Treinta céntimos de euro es el precio que la mujer necesitaba para abastecer su dosis diaria de alcohol. Después de que la niña denunciara el delito, una de las profesoras de la escuela decidió asumir el coste necesario para que la niña vivera en el hostal infantil del pueblo. 

"En las áreas rurales, muchas niñas no denuncian porque no conocen sus derechos o por miedo a ser estigmatizadas"

“En las áreas rurales, muchas niñas no denuncian, o bien porque desconocen sus derechos, o bien por miedo a ser estigmatizadas” señala la coordinadora de programas del Foro para Mujeres Africanas Educadoras de Namibia (Fawena, en sus siglas en inglés), Happy Shapaka

Sheline lo denunció y ahora algunos de sus compañeros de clase la señalan y se burlan de ella. Tal y como lo ve Shapaka, “se trata de un problema cultural pero, además, la violencia de género y los casos de violaciones suelen tener el mismo punto de partida: el excesivo consumo de alcohol”. En el 2015, el Instituto de Investigación de Políticas Públicas del Gobierno de Namibia IPPR realizó un estudio titulado ‘Percepciones sobre igualdad, violencia de género, pobreza y libertades básicas’ en el que el 87 % de los ciudadanos encuestados consideraba el alcohol como el principal factor que contribuye a la violencia de género, seguido del paro, la pobreza y los valores culturales. 

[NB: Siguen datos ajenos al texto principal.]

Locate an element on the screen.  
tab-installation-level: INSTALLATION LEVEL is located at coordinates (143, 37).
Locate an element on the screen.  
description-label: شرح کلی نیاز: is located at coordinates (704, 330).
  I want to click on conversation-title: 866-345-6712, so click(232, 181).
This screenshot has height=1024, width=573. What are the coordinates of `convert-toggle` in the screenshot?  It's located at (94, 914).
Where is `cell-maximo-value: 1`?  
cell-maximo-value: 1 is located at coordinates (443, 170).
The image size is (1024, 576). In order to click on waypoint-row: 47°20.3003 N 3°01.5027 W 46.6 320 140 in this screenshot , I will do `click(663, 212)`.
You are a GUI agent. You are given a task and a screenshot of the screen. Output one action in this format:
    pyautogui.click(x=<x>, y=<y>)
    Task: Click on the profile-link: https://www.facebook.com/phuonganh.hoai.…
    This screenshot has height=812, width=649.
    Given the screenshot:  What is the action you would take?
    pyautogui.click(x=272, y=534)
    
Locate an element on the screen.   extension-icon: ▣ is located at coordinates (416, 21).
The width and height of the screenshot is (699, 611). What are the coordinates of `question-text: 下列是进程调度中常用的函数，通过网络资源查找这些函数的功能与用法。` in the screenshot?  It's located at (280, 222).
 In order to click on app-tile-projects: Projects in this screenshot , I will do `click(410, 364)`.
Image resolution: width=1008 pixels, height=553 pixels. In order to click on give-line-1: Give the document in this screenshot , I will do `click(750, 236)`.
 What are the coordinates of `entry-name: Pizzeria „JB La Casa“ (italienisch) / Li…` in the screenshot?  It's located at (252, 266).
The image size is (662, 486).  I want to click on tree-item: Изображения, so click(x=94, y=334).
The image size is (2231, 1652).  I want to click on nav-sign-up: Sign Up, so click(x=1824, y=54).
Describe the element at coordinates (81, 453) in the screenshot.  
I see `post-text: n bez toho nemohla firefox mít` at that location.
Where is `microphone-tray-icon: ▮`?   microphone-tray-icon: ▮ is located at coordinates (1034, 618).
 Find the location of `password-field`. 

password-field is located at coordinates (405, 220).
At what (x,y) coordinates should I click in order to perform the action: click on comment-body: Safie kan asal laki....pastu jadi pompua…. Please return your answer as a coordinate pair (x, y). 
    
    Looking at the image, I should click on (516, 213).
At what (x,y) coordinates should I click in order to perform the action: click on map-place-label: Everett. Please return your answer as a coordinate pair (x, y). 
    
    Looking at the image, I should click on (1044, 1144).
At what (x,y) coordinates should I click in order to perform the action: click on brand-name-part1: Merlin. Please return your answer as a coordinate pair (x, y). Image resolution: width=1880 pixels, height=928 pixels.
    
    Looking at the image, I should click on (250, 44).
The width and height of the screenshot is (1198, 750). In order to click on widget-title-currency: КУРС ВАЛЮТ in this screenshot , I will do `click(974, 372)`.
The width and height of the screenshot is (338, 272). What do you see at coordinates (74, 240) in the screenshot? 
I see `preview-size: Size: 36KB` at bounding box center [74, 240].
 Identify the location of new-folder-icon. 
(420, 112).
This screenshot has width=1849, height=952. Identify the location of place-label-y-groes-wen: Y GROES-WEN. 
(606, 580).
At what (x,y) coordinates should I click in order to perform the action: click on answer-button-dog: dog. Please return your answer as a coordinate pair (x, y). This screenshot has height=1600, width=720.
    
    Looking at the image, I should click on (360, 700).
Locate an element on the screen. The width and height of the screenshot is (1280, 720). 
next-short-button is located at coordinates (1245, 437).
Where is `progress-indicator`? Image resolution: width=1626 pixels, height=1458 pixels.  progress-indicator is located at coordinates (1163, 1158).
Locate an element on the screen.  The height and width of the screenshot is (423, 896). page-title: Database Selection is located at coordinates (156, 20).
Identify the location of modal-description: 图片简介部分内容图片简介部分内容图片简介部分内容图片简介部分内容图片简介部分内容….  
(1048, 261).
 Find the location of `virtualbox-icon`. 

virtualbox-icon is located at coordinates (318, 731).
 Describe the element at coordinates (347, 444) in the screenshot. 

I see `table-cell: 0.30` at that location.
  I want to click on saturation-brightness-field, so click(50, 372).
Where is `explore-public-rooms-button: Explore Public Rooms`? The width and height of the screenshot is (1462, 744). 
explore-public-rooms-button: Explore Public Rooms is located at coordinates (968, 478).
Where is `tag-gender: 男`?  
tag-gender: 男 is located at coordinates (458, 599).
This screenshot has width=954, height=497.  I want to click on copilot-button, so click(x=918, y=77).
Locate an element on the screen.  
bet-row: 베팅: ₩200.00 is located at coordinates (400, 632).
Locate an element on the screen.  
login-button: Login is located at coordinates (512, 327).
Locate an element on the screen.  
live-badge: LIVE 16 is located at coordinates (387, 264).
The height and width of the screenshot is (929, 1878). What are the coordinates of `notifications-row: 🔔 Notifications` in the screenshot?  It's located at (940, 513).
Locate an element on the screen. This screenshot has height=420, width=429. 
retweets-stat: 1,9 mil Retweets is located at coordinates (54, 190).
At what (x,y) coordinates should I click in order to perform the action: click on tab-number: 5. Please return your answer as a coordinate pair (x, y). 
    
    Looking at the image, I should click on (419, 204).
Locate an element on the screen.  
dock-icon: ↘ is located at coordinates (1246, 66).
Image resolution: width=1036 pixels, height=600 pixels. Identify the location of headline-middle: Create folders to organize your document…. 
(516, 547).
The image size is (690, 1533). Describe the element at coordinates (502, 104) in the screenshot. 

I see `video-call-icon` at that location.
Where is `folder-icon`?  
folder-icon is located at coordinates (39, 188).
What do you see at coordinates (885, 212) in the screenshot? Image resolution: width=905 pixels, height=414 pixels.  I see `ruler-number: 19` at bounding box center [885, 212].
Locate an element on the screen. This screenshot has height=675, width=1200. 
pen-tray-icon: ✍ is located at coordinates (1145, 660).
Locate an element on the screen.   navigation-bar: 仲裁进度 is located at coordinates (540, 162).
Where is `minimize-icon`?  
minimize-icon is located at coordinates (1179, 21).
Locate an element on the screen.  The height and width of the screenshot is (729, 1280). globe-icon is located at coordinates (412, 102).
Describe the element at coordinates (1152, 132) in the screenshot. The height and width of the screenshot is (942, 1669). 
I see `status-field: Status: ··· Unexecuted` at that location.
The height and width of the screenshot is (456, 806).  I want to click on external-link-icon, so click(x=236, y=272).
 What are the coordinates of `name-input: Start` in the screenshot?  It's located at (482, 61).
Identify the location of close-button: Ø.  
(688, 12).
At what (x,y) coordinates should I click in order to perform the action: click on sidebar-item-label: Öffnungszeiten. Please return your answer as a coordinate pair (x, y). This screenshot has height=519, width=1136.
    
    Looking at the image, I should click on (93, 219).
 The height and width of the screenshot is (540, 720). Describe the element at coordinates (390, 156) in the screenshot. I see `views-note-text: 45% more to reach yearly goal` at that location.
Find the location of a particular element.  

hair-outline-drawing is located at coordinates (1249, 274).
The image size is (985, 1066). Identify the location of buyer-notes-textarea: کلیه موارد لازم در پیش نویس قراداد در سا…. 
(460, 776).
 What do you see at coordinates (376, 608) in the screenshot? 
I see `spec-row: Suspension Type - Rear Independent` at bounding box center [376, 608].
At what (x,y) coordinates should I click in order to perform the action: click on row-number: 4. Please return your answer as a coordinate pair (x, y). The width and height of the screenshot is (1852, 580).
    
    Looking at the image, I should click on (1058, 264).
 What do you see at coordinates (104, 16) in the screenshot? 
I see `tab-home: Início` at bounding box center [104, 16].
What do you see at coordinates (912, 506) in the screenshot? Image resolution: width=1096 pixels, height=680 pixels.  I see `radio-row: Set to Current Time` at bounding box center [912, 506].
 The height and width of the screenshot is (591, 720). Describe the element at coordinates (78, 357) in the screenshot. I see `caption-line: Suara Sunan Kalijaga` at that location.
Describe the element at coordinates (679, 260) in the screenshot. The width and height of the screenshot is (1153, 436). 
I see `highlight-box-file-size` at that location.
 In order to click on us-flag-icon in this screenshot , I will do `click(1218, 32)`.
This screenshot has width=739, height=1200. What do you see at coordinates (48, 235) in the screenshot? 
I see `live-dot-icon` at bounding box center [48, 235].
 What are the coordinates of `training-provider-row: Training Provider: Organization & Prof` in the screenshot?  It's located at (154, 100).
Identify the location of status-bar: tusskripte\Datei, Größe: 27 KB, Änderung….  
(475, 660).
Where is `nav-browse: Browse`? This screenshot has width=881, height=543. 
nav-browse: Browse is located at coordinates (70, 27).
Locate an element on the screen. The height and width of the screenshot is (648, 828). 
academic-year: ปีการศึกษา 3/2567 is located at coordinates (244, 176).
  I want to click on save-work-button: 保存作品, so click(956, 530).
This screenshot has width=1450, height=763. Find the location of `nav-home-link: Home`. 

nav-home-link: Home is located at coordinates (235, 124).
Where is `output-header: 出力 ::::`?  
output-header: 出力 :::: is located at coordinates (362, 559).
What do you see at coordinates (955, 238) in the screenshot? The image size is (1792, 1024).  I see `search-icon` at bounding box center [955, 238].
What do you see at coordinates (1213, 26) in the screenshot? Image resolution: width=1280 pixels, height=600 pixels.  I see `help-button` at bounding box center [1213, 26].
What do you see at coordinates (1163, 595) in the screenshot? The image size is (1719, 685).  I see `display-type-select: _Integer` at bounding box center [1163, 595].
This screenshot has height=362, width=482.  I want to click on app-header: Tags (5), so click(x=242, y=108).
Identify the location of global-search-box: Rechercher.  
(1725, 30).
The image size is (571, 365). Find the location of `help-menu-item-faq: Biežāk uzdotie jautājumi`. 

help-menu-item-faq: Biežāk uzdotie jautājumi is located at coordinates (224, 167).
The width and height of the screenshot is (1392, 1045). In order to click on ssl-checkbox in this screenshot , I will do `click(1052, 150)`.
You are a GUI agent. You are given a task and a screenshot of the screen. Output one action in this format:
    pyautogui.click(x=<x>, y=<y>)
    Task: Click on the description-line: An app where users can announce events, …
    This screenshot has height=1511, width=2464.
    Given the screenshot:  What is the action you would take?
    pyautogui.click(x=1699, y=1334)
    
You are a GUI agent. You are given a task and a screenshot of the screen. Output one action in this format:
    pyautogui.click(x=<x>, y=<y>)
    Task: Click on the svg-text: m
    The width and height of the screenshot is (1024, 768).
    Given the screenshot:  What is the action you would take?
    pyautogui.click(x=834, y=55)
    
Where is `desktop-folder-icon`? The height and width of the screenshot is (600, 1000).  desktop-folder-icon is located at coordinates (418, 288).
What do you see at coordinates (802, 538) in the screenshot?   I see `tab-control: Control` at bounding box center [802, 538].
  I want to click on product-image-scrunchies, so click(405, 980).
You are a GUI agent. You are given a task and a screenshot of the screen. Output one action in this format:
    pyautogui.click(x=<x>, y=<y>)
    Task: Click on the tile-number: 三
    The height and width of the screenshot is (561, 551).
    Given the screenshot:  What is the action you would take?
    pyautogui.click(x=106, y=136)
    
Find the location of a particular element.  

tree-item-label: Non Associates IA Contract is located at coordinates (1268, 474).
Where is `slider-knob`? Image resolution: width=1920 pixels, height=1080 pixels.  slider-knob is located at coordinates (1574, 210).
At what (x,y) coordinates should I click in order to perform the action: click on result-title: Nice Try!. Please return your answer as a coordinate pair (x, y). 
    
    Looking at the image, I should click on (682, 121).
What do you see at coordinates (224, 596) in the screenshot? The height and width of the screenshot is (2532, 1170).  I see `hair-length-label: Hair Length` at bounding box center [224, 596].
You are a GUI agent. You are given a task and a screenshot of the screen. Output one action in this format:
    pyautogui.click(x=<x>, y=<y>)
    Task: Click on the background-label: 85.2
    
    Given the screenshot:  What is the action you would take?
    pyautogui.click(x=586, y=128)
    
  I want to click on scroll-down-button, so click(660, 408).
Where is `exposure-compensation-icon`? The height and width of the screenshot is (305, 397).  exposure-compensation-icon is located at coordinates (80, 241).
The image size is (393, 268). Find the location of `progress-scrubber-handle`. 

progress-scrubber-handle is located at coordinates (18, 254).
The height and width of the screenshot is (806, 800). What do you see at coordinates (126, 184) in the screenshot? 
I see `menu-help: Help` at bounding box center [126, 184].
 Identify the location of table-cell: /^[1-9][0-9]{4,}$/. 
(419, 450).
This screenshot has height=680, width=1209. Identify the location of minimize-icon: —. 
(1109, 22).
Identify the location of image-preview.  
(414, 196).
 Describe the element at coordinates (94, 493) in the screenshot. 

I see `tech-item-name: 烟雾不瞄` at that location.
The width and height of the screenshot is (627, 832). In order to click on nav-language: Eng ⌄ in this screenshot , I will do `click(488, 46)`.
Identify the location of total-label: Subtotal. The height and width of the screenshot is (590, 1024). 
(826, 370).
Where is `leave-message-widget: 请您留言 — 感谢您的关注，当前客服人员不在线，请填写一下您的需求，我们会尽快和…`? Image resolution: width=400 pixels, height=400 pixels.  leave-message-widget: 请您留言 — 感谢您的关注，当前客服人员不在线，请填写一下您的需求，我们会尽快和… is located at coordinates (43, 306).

Kooper, el hombre que violó a Sheline en repetidas ocasiones, vive a solo dos calles del hostal donde reside la niña. En su vivienda, una de las pocas construidas con ladrillos, el hombre de 67 años riega las plantas que tiene en su jardín, alimenta a sus gallinas y saluda a los vecinos que pasan por delante. Todos en Gochas saben lo que hizo, pero en el pueblo, Kooper sigue siendo un hombre respetado.